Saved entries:
BEGIN

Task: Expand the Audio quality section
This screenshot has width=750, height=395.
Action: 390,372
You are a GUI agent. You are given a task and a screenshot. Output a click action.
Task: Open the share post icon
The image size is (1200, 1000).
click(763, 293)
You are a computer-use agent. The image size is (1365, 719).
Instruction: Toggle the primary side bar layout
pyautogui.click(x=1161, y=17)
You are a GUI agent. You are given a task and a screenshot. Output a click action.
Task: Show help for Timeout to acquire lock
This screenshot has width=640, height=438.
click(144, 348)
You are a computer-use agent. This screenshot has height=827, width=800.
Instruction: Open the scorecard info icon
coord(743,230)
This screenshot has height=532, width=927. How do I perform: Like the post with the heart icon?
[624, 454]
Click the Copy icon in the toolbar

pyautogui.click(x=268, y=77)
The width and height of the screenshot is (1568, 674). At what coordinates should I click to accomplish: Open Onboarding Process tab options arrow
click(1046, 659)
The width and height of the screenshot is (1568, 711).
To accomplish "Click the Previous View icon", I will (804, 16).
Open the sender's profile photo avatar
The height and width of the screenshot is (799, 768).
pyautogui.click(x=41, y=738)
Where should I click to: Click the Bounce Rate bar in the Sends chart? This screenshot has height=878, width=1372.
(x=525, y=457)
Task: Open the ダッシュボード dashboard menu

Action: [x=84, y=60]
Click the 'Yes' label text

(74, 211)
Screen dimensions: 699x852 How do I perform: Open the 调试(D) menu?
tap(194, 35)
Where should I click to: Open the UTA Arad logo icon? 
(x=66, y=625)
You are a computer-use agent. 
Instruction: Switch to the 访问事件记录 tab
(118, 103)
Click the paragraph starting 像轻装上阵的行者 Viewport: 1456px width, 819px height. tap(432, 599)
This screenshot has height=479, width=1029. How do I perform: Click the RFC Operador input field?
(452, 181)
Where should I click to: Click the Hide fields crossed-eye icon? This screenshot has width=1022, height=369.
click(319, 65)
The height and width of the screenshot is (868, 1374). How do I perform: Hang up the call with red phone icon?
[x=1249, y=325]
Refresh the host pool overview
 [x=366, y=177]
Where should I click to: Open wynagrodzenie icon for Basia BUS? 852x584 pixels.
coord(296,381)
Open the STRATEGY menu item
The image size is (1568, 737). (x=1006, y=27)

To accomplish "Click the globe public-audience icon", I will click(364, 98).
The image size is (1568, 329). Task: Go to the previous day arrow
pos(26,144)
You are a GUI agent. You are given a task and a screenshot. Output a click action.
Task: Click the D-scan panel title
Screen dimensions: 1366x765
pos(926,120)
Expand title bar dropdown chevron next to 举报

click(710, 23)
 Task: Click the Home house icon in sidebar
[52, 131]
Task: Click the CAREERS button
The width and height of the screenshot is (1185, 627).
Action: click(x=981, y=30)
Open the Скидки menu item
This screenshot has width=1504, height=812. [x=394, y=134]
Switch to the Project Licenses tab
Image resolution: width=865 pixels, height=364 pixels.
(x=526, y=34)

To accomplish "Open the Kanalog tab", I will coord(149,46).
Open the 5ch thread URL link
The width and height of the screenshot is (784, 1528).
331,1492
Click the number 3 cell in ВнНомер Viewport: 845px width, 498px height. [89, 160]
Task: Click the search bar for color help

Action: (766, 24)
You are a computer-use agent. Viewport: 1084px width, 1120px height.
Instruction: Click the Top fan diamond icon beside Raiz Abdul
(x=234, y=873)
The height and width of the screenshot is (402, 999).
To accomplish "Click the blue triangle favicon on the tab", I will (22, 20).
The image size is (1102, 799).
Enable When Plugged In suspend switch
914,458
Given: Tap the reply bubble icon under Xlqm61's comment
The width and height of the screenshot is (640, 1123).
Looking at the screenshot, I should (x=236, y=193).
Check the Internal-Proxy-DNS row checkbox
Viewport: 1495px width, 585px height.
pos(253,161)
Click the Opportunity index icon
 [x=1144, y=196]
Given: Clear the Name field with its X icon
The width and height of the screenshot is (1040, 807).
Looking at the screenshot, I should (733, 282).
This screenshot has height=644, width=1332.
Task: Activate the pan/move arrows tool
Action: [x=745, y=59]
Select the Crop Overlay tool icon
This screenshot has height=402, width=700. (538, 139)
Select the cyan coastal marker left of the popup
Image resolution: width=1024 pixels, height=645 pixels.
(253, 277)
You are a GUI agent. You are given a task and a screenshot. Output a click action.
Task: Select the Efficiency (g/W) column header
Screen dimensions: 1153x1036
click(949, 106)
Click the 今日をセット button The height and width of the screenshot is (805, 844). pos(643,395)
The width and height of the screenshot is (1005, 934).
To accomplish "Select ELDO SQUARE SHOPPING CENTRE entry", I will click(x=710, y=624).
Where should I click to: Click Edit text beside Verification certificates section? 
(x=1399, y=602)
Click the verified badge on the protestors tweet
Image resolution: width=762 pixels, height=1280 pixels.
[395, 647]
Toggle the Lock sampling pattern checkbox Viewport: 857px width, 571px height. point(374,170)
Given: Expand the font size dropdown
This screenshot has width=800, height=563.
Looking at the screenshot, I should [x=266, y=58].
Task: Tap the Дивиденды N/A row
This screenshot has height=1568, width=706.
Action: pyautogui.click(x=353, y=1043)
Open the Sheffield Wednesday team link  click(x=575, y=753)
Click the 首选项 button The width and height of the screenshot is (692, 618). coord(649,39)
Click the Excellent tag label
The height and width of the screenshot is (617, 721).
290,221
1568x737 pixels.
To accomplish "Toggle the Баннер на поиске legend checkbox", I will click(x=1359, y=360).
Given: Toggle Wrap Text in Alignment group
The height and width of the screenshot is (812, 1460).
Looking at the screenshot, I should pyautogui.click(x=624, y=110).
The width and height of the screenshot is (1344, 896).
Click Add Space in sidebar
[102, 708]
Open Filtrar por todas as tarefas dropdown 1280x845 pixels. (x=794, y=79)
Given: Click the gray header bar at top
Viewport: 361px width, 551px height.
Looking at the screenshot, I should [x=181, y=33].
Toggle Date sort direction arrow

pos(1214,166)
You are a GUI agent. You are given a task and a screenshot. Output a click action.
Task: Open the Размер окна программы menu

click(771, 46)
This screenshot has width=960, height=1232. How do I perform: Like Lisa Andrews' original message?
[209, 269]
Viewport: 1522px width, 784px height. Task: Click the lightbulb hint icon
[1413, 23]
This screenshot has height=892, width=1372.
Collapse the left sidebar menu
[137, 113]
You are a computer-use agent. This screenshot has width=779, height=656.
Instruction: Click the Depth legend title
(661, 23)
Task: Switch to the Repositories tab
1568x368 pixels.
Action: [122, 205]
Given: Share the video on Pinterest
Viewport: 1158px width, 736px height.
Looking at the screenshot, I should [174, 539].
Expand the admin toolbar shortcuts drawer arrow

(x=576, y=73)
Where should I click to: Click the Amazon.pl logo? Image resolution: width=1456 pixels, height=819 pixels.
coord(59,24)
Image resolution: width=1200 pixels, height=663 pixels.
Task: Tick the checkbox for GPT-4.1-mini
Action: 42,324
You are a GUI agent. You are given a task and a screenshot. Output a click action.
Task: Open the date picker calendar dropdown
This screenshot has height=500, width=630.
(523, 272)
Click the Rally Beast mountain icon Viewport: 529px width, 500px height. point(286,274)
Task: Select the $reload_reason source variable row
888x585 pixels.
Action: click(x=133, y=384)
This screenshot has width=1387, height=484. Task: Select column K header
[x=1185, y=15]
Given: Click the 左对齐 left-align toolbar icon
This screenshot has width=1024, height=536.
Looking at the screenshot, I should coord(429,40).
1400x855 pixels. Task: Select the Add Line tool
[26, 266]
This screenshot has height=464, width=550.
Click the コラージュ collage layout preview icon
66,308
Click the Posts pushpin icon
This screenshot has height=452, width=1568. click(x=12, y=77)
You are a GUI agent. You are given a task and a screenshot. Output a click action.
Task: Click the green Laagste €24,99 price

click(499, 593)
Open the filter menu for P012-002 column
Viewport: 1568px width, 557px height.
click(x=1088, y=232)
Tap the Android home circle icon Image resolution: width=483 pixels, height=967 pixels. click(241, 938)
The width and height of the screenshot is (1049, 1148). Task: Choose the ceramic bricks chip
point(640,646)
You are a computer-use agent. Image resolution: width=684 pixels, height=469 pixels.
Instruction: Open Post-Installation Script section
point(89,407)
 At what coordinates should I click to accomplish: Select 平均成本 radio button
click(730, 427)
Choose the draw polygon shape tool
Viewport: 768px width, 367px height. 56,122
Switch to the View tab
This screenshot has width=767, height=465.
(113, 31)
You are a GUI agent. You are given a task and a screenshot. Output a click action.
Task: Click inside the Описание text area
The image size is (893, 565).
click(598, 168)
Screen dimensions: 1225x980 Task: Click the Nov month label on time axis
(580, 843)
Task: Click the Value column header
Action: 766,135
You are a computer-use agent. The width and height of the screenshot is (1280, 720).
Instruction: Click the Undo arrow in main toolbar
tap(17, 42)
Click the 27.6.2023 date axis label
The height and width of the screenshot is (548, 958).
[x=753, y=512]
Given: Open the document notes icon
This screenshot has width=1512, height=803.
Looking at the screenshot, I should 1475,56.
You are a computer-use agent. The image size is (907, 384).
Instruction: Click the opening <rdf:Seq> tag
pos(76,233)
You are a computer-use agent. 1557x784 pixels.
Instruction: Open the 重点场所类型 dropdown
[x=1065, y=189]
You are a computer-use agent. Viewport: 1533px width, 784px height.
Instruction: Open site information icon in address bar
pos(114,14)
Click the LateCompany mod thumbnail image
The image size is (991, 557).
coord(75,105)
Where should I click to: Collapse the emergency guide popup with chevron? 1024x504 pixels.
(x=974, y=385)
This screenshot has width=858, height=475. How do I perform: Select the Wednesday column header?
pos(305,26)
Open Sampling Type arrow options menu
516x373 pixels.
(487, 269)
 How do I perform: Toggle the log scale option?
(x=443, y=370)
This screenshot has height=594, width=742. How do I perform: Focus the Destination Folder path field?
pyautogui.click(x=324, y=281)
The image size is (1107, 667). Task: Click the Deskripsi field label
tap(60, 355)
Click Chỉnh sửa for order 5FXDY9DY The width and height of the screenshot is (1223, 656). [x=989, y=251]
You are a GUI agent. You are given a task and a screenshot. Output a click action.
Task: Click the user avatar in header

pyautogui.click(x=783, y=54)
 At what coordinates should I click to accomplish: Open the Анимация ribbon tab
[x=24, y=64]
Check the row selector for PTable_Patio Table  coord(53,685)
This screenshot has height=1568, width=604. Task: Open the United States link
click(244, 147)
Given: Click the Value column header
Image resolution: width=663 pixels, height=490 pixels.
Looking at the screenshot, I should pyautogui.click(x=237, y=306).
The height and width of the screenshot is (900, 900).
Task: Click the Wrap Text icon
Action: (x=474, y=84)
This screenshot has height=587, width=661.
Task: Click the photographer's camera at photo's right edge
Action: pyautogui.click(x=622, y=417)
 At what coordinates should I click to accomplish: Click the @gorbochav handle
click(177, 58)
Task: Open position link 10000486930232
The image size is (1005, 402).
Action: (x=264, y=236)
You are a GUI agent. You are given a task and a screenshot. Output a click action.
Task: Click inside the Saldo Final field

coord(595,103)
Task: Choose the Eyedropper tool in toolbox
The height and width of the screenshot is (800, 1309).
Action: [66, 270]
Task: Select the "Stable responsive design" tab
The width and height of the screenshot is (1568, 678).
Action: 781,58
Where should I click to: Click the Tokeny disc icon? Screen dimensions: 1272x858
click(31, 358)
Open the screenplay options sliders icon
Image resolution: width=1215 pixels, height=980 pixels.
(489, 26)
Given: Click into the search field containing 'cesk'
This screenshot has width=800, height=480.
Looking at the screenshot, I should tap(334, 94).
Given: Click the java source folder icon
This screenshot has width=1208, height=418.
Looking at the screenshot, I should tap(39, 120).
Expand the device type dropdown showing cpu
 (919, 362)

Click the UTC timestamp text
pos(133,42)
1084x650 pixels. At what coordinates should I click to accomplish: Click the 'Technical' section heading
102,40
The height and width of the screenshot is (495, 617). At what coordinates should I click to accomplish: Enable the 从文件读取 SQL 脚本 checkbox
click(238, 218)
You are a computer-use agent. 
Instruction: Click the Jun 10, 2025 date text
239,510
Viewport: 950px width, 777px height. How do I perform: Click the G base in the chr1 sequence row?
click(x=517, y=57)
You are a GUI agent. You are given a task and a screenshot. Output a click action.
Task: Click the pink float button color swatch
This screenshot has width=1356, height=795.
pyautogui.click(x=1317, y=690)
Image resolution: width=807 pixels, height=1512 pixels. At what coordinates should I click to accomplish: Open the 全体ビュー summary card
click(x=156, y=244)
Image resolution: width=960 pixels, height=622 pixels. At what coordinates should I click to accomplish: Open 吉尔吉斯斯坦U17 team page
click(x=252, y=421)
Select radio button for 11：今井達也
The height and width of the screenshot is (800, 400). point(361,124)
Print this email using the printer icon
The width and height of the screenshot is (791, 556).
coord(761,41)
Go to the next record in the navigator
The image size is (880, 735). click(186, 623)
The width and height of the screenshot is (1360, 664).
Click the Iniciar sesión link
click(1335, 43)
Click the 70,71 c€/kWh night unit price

END

◆ **Work instruction**
Search the data for "source" and list every line in which it occurs.

◆ **Answer space**
Task: Select the $reload_reason source variable row
Given: Click the java source folder icon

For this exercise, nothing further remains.